A Conversation About the Importance of Gender Free Bathrooms

By Jamine Kozak Gilroy

Having spent the break with two small children, with a household ban on “potty talk”, I’m coming back to the adult world, and I want to talk about bathrooms. Everybody pees, and I believe strongly that anywhere you take your pants off should be a safe space.

Unfortunately, for people who are queer or trans that has historically not been the case. Increased visibility for people who are transgender in the 21st century has unleashed a flood of queer and transphobic feelings and rhetoric that exposes our cultures convoluted ideas about gayness, straightness, and gender.

As my friend River, a trans boy, film student, and Harrison Ford aficionado, told me, “I, as a human, have a bladder that needs to be emptied and sometimes because of my social dysphoria and feelings of personal safety my ability to pee comfortably is compromised.”

Bathrooms are fundamental, and the right to pee safely should be respected and protected for everyone. In light of the Evergreen State College’s grant proposal to change the bathrooms in the Sem II building into gender neutral bathrooms, I talked to two of my trans friends about how they feel about the prospect of switching all the bathrooms to gender neutral restrooms.

I asked them both two questions; why do you believe gender neutral restrooms are important and what is one thing you want people to understand about gender neutral restrooms.

One of my friends, a passionate trans woman and fabulous writer who asked not to be identified, expressed a desire for the cisgendered population to reconsider how we view requests from trans students saying, “It sucks that it is stressful to ask for something like this- I think people here think that they do more for trans people when they actually do, so you have to fear backlash.”

She also mentioned that while there are gender free restrooms in Sem II already, because of the awkward set up of the facilities, where there is one large handicapped and gender neutral restroom per floor, plus one restroom marked wither ‘womens’ or ‘mens’, both the trans population and the handicapped population don’t have easy access to safe restrooms, “You don’t have priority even though you are technically part of who they are trying to include.”

Throughout our discussions both she and River brought up examples, explaining how, while Evergreen comes off as a queer friendly school, they still experience many of the same alienating things here on campus that they would anywhere else.
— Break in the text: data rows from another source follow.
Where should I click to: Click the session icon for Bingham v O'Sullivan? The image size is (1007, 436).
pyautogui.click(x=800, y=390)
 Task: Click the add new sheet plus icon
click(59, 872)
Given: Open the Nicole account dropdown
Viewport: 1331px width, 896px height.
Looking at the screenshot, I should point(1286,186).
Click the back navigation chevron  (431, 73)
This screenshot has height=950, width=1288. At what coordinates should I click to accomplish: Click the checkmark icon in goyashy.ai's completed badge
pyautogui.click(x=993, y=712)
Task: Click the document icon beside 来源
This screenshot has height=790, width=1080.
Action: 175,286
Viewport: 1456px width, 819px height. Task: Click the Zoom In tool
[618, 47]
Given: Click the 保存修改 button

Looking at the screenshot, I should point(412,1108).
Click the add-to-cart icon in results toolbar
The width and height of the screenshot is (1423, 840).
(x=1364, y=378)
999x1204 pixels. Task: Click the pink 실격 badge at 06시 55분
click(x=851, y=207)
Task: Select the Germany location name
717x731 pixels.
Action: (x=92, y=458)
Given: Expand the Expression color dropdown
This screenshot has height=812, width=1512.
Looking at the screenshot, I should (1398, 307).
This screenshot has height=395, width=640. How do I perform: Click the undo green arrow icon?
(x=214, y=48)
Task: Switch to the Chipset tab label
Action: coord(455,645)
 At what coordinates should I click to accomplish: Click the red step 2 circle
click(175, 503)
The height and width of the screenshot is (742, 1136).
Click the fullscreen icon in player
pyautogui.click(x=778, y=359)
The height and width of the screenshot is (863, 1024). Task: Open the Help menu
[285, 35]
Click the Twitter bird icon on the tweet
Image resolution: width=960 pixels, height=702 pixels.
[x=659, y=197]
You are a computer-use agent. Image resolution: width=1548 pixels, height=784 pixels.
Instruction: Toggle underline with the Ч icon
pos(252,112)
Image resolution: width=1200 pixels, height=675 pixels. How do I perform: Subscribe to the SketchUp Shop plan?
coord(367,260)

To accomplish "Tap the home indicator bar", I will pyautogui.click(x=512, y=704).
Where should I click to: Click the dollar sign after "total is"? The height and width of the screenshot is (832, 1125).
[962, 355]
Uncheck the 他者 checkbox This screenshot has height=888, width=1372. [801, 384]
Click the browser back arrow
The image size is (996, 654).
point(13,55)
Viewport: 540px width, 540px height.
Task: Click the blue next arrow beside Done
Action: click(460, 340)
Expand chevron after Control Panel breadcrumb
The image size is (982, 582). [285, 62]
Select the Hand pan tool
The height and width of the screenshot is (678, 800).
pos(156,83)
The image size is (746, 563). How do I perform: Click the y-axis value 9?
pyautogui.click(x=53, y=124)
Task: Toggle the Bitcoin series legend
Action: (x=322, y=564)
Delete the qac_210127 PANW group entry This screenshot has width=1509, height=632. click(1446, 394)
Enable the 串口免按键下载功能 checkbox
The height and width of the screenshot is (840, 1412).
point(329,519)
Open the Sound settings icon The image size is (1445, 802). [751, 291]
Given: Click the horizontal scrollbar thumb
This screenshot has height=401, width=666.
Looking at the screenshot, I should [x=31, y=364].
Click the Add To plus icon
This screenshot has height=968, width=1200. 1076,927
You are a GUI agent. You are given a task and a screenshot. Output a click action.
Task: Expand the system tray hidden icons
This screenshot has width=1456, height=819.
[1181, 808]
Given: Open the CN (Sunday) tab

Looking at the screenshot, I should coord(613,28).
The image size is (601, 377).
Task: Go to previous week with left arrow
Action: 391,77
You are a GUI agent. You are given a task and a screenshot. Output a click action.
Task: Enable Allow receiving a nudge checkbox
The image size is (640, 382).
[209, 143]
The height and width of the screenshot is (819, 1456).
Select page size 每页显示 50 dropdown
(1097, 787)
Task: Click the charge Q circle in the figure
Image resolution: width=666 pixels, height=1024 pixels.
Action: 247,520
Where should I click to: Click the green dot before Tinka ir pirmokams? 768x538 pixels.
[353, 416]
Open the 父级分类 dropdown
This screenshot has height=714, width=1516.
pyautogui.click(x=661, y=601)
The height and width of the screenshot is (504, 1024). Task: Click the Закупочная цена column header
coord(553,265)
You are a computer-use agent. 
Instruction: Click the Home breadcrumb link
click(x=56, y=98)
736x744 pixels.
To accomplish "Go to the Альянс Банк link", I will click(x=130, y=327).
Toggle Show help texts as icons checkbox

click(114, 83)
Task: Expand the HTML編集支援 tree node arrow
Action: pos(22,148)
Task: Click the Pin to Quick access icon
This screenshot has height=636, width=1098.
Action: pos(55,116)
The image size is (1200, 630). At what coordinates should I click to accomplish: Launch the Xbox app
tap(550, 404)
Sideways looks, aggressive overheard comments, being misgendered, and general feelings of non belonging.

Campus should be safe for its students— it is not a place where anybody should feel like ‘the other’, and gender neutral restrooms in one of our most regularly used buildings would be a big step in making that dream a reality. In the meantime, River has one piece of advice for his fellow bathroom users, “they are going to see trans people on campus, they are going to see people they don’t think ‘belong’ in ‘their’ bathrooms- they need to keep their judgmental looks to themselves.”